Artur Żmijewski - Our Game. Our Party. Our Work.

A Foundation Liverpool
67 Greenland Street
Liverpool L1 OBY
Merseyside


Polish artist Artur Żmijewski spent some of last Winter and Spring in Liverpool, seeing for himself if the city resembled the sketch offered by those who had invited him to work there and who were keen to see how his process of production would translate to Britain in his first major UK commission.

The central tenet of Artur Żmijewski’s project was an exploration of social stratification of art and after initially holding a set of meetings with the various groups that make up the city's art community, he set up a 'pop-up art school' that attempted to explore and reconfigure art's relationship to wider society. Hosted by the existing School Of Art And Design at Liverpool John Moores University, the pop.up school was modeled on the Bauhaus established in Weimar by Walter Gropius in 1919. At the beginning of the project Żmijewski started "Ninety years ago the Bauhaus school invented a new visual reality - I would like to re-attempt this today. It is probably an impossible task, but that is why it is so interesting."









Żmijewski's practice has, on occasion, registered as extreme. For example, the works '80064', in which he persuaded a 92 year old an Auschwitz survivor, Josef Tarnawa, to have his prison camp tattoo re-inked. Another, 'Them', brought together member of different political and religious groups active in Poland to make visual representations of their beliefs. Both contain scenes that provoke outrage and abhorrence, but Żmijewski steady production since the mid 1990s also concludes films made with the deaf an, amputees, the chronically sick and old and ongoing series of film portraits semi skilled workers around the world. These aspects of his production grab fewer headlines but are equally tough.












Taken together they form a practice that insists that artists must operate in the real world and address real problems. Żmijewski has said that by achieving a connection with reality art can again learn how to be socially useful - with the implication that along the way it's lost that function. So children unable to hear or control their voice sing the cantata 'Herz Und Mund Und Tat Und Leben', in St Tomas' church in Leipzig, the space for which J S Bach composed it, the disabled borrow the limbs of the able bodied to temporarily conform to societies norms. Individuals whose daily existence has been sidelined by contemporary media who prefer their 'ordinary people' to be in the thrall of celebrity rather than show the reality of everyday.

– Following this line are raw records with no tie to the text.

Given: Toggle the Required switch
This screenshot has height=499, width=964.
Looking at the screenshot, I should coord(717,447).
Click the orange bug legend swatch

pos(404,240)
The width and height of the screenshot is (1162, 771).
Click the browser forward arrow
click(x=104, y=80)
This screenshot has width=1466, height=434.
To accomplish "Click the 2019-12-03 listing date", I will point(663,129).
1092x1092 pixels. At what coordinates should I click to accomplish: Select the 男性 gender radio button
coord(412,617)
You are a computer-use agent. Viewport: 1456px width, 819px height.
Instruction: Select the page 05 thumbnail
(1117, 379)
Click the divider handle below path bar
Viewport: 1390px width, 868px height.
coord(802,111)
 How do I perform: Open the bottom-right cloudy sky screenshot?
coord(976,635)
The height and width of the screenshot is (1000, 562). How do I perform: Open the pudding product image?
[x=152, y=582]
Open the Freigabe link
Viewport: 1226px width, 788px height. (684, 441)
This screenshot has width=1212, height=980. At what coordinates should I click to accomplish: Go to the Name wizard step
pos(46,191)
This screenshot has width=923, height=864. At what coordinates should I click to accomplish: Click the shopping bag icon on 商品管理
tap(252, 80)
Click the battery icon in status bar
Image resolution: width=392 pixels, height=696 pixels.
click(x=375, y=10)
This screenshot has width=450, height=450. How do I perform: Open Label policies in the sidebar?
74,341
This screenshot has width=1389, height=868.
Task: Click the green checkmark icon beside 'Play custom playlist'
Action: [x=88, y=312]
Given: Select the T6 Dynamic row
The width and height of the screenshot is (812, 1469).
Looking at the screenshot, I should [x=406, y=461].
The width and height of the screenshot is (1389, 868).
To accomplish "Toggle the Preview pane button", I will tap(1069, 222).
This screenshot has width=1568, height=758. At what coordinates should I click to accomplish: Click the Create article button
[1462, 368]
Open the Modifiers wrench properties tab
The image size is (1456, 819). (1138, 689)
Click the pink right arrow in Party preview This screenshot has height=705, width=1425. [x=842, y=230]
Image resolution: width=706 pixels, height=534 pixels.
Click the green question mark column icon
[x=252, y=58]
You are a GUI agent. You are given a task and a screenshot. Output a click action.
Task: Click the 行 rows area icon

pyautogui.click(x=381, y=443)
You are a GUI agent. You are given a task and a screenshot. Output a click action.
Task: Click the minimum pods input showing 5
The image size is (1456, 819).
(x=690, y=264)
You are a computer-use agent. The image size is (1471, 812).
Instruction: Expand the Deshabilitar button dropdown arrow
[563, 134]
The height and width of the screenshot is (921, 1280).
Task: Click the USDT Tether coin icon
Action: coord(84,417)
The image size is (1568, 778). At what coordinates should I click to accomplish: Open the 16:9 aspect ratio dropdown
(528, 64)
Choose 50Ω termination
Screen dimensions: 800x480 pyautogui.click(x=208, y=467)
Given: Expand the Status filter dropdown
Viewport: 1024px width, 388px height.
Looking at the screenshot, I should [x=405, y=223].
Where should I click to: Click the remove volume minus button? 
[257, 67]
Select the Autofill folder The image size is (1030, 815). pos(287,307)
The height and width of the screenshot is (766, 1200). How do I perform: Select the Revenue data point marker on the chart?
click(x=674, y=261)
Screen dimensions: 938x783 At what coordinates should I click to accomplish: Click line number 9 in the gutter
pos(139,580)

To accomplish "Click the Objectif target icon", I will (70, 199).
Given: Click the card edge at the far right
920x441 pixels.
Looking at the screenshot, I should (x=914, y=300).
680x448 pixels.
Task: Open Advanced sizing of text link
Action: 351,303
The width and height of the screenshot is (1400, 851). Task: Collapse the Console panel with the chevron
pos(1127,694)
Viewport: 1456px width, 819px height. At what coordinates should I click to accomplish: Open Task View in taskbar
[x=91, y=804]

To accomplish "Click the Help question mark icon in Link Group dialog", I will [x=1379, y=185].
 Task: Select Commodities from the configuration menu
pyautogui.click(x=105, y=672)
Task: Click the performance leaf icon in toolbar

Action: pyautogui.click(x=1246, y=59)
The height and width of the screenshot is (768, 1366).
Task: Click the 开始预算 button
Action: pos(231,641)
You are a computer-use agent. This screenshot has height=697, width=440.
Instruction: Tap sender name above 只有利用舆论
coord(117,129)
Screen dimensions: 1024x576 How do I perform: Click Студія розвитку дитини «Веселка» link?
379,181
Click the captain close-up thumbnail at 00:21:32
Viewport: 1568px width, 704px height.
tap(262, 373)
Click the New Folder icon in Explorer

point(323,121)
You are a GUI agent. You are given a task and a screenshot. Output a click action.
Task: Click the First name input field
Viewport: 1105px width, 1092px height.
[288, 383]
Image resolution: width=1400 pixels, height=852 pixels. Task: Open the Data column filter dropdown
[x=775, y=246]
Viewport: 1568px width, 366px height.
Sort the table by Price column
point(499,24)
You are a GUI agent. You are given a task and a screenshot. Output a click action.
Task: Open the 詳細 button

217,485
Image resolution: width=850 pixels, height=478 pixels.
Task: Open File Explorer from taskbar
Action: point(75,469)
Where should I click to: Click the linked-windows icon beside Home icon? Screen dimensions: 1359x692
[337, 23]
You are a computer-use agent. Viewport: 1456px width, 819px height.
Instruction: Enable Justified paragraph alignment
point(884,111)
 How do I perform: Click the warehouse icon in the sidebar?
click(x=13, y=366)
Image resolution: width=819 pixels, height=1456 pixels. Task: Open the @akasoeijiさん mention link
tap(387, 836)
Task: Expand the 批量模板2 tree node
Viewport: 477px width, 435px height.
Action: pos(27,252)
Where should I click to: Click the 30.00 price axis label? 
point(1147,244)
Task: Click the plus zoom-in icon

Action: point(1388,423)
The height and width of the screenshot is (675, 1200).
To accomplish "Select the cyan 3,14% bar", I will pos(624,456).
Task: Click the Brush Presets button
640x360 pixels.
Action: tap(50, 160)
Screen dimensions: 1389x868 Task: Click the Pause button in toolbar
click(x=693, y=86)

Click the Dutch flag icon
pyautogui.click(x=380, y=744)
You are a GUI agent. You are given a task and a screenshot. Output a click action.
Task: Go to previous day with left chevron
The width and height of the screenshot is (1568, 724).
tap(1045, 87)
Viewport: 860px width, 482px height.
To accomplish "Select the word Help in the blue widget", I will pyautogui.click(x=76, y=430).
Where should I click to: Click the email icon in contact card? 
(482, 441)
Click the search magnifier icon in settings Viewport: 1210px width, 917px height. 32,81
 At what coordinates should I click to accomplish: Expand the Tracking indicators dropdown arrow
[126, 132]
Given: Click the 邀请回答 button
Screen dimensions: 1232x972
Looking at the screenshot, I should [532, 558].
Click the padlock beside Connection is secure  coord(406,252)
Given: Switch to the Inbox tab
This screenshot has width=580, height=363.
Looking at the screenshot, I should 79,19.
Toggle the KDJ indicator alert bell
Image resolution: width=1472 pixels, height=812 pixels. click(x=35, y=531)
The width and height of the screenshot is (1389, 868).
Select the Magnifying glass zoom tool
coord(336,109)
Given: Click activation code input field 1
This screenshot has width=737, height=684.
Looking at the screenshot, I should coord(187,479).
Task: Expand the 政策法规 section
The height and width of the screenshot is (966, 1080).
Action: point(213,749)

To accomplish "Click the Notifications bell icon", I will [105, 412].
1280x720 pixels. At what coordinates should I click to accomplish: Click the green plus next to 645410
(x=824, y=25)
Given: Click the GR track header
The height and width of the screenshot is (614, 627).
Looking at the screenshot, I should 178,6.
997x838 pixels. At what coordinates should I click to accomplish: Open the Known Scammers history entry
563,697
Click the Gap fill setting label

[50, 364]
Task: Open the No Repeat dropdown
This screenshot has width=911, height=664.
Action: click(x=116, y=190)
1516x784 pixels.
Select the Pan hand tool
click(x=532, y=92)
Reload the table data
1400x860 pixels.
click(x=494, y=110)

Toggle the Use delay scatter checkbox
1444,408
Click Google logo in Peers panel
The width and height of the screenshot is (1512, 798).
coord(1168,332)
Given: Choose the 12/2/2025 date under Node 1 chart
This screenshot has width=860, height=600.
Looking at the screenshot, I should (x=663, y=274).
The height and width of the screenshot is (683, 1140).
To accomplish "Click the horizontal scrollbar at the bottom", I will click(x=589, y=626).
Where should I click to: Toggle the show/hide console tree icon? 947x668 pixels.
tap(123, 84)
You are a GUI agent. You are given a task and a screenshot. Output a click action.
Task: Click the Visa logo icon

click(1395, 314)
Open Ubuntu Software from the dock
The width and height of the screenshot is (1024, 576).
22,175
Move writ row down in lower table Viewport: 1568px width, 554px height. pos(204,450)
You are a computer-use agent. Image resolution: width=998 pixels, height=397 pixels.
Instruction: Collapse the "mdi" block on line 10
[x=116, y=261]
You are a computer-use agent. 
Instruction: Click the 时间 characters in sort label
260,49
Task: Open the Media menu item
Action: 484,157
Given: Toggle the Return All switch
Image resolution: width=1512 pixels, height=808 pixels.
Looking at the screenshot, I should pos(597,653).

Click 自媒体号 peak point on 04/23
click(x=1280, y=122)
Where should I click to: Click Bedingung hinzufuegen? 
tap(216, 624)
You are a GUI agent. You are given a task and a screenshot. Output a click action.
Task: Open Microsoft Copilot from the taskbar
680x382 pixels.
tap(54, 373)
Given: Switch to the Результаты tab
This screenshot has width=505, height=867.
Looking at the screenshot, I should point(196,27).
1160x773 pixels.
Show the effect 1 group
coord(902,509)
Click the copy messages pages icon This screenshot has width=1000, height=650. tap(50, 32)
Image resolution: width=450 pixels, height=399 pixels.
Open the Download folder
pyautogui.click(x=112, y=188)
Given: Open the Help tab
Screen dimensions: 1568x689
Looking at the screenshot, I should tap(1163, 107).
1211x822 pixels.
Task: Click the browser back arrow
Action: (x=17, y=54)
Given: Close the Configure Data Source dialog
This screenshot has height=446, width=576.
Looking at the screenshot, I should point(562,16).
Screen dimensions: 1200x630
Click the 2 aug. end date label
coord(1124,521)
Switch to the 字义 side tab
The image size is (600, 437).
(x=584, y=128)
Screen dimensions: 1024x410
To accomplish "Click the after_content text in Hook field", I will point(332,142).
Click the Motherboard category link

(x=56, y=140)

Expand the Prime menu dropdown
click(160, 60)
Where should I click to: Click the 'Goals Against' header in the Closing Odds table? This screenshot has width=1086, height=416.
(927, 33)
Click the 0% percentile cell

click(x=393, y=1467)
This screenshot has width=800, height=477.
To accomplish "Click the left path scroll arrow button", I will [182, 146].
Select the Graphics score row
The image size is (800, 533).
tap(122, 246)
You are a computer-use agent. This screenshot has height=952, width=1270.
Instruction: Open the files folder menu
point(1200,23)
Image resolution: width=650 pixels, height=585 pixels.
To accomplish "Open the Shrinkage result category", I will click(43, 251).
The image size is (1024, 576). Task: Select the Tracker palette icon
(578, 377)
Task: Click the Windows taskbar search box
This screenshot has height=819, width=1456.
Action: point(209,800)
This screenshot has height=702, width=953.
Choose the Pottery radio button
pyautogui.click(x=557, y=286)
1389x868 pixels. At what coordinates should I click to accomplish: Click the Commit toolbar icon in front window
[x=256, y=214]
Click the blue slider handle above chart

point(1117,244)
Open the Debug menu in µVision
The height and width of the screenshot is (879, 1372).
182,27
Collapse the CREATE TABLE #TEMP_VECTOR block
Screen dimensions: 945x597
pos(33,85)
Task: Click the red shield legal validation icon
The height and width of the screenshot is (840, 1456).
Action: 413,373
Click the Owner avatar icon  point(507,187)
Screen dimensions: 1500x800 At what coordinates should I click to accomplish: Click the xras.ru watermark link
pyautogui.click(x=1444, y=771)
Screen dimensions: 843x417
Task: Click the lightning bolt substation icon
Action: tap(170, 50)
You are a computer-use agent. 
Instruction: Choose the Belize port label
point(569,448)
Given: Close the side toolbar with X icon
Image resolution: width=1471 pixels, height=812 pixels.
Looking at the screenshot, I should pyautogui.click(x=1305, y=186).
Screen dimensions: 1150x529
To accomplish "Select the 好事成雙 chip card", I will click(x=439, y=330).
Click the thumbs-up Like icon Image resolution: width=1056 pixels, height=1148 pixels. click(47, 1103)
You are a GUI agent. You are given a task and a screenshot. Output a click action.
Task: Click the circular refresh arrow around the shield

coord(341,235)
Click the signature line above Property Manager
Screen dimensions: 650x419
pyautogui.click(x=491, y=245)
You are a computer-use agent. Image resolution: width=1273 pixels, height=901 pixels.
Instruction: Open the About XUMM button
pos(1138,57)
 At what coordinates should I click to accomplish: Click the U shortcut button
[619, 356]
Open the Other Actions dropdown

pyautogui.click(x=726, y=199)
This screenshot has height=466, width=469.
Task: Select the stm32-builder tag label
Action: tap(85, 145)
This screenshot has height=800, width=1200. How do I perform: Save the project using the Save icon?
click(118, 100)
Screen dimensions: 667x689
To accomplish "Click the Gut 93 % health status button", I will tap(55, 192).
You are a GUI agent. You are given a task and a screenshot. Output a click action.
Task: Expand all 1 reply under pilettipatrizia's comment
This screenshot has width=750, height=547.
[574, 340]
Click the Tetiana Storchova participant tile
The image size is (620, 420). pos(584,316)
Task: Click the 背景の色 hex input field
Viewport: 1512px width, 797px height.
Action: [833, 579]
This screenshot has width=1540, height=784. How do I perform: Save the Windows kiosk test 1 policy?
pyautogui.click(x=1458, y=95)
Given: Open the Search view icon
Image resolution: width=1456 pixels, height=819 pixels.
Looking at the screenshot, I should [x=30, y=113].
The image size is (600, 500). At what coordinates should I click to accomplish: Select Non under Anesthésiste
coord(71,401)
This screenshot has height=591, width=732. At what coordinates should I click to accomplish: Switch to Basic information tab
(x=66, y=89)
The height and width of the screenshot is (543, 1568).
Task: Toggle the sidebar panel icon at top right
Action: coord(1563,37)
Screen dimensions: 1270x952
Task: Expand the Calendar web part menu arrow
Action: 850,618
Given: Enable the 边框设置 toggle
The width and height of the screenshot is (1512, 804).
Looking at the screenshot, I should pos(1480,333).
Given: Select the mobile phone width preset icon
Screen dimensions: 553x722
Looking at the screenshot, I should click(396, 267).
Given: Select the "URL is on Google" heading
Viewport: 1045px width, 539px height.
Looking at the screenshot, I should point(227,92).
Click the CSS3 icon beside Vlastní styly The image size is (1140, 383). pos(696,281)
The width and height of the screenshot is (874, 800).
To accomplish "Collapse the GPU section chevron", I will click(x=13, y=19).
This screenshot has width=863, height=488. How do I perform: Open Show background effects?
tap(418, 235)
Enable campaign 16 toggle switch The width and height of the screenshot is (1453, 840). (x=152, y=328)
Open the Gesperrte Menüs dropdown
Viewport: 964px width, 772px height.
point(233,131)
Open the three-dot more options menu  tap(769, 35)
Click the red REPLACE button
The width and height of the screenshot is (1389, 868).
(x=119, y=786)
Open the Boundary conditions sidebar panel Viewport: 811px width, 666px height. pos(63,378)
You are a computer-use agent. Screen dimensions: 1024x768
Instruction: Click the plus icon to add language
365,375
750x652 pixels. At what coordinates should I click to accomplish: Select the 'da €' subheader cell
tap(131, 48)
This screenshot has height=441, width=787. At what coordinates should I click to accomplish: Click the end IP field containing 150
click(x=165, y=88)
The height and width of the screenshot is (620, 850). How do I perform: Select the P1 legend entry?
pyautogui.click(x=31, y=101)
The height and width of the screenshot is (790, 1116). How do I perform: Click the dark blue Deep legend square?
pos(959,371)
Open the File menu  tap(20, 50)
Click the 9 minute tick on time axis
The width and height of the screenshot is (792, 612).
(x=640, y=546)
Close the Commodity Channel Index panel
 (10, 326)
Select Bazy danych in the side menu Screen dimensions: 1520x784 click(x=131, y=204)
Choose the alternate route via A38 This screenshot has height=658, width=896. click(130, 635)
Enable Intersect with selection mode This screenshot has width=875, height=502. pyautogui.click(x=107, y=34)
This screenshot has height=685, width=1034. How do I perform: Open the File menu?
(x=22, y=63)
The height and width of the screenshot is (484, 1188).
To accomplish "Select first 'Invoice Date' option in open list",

Żmijewski work stretches and tests the idea of art as a tool of engagement. but his is not work that invites participation to blindly build a community or distract people from the issues affecting their lives - his is work that gives people a space in which to voice and test their opinions, whether banal, insightful or extreme. As a consequence, Żmijewski is always prepared that the result of his experiments may be unpalatable or messy. His working process is the antithesis of much participatory art, which can have the tendency to identify a problem and devise a solution. Conversely,
Żmijewski locates an area for exploration, with the analysis of the problem and the signpost to a possible solution generated by those involved. Sincerely believing that what some may describe as a risky strategy is the way to 'create new realities' for the good of society, he does not prejudge or second guess the conclusion but responds to each scenario he encounters anew, while building upon his experiments that have gone gone before.

©Lesley Young

This article can be read in Issue Six of A Bulletin.

2 comments:

Anonymous said...

2010 Ordway Prize Winners Announced

Hamza Walker and Artur Zmijewski Receive Honors from Creative Link for the Arts

New York, NY. Creative Link for the Arts and the New Museum have announced Hamza Walker, the Director of Education and Associate Curator at Chicago's Renaissance Society, and Polish artist Artur Zmijewski, as the recipients of the Ordway Prize. An international panel of Nominators and a Jury of leading art world figures – led by Jennifer McSweeney, Director of Creative Link for the Arts, and Richard Flood, Chief Curator at the New Museum — selected the Ordway Prize recipients from a global pool of nominees. Walker and Zmijewski will each receive an unrestricted cash prize of $100,000.

"Working with artists is a reward in itself, and I feel privileged at being so generously honored for my passion. I wish I had a grand vision for the award, but as it stands, the bricks and mortar of my life are "said Hamza Walker.

"I was happy to be nominated for the Ordway Prize, but winning was quite unexpected. My art is important to me, and now it has been recognized by others in a significant way and that pleases me immensely. The considerable amount of money that comes with this award will surely help to realize my future projects," said Artur Zmijewski.

Anonymous said...

The Ordway Prize is awarded every two years to one writer and one artist between the ages of 40 and 65 who have at least 15 years of work experience and have made a “significant impact on the field of contemporary art, but who ha[ve] yet to receive broad public recognition.”